Methods: The study participants include 123 African American and 970 Caucasian female participants who exited from a DTC program across the state of Missouri between 2012 and 2015. The age of the participants ranged from 17 to 69 with an average age of 30.8 (Caucasian females: 30.7, African American females: 31.1). Using the Risk and Needs Triage (RANT®), prior felony convictions, onset age of regular substance use, onset age of criminal activity, amount of interactions with people engaged in criminal activity, DSM-5 Axis I mental disorder diagnosis, DSM-5 substance use disorders, and prior substance abuse treatments were measured as independent variables. Program graduation status was a dichotomous variable: 1=successful graduation and 0=other exit statuses for those who did not successfully graduate (e.g., termination, transfers). Multiple logistic regression models were used to estimate the relative effects of all independent variables in the prediction of graduating from a DTC program.
Results: Slightly more than half (52%) of the Caucasian female participants graduated from a DTC program whereas more than one-third (37%) of the African American female participants graduated. Compared to African American participants, Caucasian participants were significantly more likely to report interactions with people who were engaged in criminal activity, to have experienced prior substance abuse treatments, to meet the criteria for DSM-5 substance use disorders, to start using substances early in life, and to engage in criminal activity early in life. Results of regression models show that age and number of months engaged in regular employment increased the odds of graduation whereas number of prior felony convictions, and amount of interactions with people engaged in criminal activity decreased the odds of graduation among Caucasian females. Amount of interactions with people engaged in criminal activity was the only significant predictor of a decrease in the odds of graduation among African American females. We explored moderation effects, but no significant interaction effects were found.

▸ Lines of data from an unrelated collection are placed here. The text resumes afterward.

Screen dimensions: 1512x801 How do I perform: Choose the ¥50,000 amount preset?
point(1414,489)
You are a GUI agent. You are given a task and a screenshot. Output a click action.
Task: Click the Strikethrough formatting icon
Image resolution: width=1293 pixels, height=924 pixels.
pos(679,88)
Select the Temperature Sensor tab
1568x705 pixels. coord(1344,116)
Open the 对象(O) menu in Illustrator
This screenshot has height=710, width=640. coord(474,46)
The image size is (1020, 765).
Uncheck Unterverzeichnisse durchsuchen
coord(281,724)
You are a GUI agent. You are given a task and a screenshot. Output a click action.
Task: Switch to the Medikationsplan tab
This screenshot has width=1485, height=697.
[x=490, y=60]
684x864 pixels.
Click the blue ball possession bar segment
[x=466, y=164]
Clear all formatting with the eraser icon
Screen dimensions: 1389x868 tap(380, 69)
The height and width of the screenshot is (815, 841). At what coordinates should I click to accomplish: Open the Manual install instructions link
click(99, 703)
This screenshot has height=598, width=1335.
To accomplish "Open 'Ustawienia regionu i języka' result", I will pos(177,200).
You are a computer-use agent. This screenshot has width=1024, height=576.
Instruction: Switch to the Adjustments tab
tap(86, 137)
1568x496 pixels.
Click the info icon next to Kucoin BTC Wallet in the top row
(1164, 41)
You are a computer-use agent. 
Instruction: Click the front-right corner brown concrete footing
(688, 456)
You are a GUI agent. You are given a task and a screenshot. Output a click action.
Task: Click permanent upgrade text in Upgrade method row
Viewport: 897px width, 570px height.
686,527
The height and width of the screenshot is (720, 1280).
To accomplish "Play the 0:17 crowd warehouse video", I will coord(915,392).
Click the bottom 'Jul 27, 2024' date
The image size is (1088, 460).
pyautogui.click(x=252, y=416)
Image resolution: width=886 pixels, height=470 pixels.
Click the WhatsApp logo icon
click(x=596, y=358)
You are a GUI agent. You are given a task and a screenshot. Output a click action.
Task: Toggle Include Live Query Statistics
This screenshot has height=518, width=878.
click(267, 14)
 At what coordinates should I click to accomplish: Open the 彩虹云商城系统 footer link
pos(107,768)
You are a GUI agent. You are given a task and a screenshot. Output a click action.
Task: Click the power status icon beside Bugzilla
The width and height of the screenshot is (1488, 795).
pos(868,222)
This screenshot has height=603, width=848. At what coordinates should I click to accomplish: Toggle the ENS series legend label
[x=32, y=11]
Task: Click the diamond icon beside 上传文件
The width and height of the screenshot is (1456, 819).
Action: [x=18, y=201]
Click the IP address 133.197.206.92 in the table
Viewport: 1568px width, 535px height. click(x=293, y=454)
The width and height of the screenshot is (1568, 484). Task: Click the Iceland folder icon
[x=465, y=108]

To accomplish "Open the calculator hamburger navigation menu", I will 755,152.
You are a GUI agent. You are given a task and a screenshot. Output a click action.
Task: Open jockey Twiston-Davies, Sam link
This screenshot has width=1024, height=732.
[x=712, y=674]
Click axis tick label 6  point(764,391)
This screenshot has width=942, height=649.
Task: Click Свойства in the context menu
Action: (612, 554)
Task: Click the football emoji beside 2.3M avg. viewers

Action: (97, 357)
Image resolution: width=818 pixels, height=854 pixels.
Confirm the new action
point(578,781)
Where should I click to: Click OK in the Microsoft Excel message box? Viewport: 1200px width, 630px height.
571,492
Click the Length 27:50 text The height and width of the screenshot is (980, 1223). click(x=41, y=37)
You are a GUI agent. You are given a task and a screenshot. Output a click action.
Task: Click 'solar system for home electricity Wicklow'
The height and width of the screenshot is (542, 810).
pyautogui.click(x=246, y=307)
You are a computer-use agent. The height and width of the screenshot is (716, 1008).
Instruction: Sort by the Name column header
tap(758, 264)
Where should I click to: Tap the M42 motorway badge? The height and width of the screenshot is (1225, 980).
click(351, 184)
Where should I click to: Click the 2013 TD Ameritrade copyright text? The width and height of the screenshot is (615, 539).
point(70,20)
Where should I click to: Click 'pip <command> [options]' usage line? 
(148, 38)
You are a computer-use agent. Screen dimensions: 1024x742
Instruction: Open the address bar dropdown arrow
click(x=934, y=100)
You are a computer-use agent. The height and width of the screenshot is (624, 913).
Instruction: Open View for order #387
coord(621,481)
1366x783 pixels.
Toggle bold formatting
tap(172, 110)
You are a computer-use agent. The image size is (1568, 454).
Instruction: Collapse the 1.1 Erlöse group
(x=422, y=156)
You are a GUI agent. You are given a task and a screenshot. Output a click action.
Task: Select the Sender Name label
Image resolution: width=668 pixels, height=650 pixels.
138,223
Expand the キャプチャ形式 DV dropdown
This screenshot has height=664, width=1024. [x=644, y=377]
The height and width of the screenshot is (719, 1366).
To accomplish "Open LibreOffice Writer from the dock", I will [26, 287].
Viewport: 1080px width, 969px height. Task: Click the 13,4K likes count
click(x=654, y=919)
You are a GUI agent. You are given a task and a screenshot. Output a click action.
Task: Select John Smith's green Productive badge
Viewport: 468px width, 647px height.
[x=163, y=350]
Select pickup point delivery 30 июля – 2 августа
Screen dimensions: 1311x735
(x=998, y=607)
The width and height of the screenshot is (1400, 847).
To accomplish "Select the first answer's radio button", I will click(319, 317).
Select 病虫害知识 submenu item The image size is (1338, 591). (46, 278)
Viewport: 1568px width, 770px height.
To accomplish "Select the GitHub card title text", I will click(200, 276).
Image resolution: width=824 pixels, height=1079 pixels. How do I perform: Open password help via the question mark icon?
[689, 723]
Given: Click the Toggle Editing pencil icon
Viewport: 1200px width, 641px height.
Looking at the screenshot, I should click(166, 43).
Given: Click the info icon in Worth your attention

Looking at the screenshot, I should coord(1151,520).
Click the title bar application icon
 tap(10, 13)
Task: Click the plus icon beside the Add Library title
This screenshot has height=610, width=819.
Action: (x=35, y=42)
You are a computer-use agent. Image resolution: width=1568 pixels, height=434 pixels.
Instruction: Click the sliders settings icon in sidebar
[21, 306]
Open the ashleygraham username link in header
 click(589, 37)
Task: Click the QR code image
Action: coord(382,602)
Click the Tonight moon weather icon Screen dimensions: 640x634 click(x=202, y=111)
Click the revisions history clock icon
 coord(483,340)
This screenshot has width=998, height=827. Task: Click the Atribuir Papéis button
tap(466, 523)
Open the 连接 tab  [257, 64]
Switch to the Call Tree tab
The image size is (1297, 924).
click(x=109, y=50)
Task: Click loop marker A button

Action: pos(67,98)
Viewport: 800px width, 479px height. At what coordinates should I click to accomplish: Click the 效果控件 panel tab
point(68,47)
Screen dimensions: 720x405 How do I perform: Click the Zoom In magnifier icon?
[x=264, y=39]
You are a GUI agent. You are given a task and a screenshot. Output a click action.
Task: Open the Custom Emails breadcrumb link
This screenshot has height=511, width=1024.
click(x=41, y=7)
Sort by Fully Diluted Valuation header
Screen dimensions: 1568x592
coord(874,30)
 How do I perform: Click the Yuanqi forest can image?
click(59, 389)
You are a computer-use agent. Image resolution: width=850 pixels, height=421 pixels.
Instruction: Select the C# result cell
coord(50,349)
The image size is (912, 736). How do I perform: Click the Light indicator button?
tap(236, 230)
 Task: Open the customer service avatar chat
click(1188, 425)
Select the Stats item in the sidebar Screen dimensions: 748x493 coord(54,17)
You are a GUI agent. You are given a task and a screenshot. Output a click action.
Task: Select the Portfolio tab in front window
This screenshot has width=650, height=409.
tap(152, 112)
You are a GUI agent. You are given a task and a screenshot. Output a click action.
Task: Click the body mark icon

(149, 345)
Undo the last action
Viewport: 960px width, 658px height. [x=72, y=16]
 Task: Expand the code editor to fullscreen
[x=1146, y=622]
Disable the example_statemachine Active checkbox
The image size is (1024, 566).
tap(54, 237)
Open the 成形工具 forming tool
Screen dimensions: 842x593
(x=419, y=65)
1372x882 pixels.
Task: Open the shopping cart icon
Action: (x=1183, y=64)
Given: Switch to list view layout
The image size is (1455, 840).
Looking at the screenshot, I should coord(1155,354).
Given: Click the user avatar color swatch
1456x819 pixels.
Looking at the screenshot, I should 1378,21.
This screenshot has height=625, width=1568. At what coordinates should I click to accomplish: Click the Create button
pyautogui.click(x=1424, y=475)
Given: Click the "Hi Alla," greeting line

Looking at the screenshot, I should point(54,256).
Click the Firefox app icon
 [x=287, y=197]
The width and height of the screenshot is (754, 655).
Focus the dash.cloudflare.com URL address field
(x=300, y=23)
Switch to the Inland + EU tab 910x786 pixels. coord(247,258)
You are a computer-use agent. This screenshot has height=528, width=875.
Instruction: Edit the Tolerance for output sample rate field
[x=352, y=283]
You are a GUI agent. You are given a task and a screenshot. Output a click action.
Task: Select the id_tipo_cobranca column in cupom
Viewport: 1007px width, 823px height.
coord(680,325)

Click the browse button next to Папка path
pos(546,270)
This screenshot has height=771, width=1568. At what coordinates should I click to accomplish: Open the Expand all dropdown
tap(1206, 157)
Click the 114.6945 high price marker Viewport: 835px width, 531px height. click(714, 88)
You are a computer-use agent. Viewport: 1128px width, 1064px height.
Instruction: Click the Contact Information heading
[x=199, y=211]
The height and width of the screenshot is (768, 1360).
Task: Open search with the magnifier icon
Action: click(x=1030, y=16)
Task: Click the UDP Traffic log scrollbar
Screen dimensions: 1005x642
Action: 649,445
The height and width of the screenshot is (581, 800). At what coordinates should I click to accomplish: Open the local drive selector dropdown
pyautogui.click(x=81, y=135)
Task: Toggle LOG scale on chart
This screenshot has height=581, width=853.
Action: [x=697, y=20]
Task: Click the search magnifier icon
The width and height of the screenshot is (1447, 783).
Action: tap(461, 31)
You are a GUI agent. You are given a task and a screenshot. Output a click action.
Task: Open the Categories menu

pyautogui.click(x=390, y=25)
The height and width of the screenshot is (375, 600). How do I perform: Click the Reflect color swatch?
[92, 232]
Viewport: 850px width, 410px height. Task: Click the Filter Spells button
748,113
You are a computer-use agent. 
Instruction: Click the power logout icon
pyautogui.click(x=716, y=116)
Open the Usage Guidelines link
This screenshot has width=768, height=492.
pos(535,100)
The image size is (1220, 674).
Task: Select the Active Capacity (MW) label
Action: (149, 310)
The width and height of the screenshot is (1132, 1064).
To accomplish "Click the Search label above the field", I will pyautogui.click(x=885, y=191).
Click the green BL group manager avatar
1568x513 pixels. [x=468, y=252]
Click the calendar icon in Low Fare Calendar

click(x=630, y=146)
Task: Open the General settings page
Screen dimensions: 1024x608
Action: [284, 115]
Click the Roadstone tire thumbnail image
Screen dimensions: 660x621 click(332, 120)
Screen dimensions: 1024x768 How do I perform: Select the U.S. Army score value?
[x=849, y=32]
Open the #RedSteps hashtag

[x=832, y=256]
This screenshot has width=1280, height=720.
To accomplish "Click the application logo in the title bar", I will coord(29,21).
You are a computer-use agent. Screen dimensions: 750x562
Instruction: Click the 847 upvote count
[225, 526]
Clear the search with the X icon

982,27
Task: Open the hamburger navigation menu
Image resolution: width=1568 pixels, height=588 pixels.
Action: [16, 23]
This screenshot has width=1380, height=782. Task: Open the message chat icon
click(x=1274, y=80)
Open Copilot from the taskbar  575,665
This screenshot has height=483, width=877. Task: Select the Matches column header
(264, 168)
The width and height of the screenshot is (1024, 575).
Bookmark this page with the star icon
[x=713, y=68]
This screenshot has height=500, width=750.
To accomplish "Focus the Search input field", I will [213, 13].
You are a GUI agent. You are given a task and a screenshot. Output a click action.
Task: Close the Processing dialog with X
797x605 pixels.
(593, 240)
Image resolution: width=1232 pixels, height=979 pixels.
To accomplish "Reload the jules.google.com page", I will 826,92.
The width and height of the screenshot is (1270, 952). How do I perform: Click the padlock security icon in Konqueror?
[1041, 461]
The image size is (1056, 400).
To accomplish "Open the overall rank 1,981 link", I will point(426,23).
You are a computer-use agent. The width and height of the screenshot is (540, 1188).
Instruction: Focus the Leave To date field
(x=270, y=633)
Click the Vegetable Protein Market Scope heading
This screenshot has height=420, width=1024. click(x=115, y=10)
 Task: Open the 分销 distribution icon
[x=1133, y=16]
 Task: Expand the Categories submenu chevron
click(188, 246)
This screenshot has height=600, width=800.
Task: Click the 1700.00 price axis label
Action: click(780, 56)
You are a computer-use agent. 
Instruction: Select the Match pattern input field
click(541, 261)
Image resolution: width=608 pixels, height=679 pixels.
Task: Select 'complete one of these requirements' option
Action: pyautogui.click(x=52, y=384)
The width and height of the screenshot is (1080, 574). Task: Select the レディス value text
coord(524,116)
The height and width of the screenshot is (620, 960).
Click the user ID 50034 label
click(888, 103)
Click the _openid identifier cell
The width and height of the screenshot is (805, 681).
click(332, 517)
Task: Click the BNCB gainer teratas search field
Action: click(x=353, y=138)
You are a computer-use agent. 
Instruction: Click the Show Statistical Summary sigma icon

Conclusions and Implications: Drug treatment courts have been one of the most successful interventions for individuals in the criminal justice system but the stories of success have been largely about men. The dialogue needs to expand to include the voices of all women as well. This study suggests that DTC programs consider differences in criminogenic factors associated with successful graduation between Caucasian and African American women. More research is needed to distinguish the experience of African American and Caucasian female DTC participants by adding omitted variables that are not available in our study such as racism and sexism.